> **PROBLEM DESCRIPTION**
Taking the line that contains "Where should I click to: Click the second" as the starting point, give again exactly every line up to and including the last line of the records below.

Records from a data source
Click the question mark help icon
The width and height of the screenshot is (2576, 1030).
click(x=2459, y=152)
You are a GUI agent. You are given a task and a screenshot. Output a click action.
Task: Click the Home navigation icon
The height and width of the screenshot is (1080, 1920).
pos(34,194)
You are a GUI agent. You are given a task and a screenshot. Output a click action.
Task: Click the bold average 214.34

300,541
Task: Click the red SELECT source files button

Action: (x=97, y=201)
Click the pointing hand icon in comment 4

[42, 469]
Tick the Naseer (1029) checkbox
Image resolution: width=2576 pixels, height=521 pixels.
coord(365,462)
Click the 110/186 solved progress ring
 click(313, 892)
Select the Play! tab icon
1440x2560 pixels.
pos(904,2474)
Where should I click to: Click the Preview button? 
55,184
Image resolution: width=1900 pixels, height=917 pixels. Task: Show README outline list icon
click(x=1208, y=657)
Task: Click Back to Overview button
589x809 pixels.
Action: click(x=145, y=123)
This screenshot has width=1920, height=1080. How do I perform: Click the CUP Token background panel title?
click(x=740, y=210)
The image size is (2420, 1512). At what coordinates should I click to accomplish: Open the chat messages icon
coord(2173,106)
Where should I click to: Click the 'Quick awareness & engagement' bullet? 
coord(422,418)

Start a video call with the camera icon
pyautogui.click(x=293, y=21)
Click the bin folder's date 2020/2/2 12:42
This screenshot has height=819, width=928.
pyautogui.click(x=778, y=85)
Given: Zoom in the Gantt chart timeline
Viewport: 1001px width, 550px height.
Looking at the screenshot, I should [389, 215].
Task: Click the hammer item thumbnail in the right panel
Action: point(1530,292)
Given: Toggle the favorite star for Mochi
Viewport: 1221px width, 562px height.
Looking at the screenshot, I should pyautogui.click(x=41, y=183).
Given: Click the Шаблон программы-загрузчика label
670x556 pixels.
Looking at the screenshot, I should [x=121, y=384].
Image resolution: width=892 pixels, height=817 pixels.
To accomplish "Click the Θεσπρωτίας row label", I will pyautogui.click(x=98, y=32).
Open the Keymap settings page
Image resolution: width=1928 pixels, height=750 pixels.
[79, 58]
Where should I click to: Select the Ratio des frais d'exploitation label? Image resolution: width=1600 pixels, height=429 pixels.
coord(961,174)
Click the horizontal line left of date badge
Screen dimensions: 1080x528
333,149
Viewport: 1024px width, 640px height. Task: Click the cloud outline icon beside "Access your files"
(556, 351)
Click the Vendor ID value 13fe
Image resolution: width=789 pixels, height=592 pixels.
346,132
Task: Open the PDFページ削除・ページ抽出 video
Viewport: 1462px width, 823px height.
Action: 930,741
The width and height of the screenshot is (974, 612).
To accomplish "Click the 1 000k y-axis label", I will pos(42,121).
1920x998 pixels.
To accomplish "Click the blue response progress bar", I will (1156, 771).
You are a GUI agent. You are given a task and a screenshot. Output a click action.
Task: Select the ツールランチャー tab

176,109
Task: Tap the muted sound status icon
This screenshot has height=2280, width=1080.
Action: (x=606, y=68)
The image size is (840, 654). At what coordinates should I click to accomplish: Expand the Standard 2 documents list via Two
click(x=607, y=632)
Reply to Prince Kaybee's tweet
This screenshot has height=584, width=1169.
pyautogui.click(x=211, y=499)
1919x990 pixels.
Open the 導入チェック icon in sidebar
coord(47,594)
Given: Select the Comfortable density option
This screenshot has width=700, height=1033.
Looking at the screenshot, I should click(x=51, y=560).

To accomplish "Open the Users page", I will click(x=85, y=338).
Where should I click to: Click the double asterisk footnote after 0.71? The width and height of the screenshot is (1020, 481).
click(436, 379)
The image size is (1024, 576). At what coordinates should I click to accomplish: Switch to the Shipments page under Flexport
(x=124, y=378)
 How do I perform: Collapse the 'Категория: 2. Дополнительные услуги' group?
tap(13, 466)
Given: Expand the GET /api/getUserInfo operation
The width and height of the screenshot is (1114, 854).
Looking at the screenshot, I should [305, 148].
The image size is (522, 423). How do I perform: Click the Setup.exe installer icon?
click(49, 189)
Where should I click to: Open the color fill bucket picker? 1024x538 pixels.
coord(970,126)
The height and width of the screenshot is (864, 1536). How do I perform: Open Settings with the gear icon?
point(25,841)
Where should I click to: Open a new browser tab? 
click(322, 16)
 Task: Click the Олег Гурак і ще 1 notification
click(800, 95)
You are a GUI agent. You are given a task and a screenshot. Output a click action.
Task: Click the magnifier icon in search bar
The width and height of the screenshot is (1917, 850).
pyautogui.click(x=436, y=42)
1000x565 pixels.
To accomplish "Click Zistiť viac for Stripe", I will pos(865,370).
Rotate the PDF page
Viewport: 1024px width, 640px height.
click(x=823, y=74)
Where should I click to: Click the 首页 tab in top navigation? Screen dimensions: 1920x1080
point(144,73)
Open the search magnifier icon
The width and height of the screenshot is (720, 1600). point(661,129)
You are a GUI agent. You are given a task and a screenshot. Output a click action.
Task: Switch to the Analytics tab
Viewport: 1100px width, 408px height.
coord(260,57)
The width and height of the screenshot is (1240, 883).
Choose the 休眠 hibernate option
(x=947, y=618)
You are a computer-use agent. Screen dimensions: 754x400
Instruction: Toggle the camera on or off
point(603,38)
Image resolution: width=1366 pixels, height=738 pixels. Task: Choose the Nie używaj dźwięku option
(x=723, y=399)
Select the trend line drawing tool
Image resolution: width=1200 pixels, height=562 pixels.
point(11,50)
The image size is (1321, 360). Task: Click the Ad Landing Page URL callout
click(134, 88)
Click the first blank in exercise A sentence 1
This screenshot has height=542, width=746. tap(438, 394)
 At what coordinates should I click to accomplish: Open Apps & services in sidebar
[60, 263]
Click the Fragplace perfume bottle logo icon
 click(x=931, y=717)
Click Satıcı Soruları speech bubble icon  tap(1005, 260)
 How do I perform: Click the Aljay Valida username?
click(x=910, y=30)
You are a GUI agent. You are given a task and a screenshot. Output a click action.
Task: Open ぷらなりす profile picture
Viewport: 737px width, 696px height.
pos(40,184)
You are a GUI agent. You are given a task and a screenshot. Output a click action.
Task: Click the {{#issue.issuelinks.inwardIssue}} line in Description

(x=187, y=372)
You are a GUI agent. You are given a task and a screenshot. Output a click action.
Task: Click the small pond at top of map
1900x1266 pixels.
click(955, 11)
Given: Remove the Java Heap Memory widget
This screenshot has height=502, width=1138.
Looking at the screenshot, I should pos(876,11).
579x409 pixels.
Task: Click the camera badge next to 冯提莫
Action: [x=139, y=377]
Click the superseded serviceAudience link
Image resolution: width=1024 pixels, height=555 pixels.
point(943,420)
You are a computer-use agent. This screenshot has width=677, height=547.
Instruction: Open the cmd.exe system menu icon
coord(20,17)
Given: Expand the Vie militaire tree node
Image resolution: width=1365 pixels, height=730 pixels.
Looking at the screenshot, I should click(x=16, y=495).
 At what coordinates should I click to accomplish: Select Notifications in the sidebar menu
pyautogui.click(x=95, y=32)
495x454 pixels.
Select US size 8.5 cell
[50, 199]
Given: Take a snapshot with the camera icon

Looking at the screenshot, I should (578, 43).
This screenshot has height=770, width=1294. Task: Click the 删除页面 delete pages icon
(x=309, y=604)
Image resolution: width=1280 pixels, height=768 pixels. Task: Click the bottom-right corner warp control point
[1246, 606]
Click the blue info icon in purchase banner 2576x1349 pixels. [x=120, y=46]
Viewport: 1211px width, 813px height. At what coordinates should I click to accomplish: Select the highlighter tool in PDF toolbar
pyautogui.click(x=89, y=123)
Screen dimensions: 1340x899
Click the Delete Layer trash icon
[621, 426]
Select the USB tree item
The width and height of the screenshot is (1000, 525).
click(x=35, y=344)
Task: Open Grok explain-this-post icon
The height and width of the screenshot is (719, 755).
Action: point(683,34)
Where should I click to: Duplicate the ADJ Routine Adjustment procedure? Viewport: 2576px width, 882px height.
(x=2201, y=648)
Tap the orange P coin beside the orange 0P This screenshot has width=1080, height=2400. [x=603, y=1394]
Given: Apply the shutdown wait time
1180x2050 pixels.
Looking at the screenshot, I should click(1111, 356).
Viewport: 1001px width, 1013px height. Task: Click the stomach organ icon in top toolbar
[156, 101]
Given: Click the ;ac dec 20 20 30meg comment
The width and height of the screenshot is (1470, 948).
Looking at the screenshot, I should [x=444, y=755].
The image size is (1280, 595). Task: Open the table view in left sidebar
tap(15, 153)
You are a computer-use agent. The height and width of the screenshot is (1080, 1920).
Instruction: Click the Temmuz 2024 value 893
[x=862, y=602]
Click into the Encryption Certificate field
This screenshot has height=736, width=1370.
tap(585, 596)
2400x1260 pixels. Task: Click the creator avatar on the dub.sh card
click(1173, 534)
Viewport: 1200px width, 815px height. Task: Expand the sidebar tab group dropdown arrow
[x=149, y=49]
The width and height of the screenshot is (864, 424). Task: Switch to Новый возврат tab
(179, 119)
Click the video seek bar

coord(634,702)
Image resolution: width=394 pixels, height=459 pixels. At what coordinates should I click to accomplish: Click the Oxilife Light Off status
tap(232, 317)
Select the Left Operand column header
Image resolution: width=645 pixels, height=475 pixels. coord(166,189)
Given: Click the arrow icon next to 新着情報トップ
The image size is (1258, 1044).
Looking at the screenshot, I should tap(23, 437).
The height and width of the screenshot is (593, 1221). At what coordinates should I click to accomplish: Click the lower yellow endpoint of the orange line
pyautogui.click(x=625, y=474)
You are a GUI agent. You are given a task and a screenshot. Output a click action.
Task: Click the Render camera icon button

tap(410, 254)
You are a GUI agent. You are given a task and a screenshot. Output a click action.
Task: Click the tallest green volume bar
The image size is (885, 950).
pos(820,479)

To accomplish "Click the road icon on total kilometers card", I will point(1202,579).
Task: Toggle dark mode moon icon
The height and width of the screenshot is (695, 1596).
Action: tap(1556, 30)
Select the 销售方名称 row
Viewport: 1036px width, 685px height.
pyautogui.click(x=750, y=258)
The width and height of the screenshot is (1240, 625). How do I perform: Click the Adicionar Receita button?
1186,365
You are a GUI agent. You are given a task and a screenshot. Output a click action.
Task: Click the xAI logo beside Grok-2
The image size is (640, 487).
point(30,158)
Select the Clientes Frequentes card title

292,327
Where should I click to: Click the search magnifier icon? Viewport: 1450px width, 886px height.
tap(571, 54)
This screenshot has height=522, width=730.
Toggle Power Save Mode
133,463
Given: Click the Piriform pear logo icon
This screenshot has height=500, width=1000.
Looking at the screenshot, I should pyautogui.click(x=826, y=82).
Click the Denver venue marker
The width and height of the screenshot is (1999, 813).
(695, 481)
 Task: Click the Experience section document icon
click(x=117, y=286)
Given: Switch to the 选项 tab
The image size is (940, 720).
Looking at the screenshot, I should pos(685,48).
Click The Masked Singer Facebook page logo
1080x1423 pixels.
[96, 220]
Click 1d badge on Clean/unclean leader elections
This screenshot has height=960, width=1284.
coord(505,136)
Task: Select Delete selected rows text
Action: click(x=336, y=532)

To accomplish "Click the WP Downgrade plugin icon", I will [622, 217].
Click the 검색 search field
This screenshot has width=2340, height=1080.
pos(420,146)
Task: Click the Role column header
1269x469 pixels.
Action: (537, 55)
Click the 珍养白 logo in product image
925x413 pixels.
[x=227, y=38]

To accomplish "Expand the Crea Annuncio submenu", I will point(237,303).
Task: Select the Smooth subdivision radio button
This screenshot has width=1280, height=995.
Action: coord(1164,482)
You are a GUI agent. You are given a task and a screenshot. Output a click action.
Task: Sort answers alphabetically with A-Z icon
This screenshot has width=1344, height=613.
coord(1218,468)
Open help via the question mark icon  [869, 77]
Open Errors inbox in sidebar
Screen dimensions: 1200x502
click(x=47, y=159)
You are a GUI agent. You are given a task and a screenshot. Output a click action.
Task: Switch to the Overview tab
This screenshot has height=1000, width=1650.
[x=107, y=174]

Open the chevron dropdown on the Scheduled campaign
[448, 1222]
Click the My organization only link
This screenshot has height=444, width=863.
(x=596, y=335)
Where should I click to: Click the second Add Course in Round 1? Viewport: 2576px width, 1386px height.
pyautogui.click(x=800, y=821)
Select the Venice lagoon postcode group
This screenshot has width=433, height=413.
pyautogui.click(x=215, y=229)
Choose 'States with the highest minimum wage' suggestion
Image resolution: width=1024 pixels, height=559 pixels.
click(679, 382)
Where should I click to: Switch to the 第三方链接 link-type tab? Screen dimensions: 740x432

> **REPLY TO THE TASK**
Where should I click to: Click the second Add Course in Round 1? Viewport: 2576px width, 1386px height.
pyautogui.click(x=800, y=821)
Select the Venice lagoon postcode group
This screenshot has width=433, height=413.
pyautogui.click(x=215, y=229)
Choose 'States with the highest minimum wage' suggestion
Image resolution: width=1024 pixels, height=559 pixels.
click(679, 382)
Where should I click to: Switch to the 第三方链接 link-type tab? Screen dimensions: 740x432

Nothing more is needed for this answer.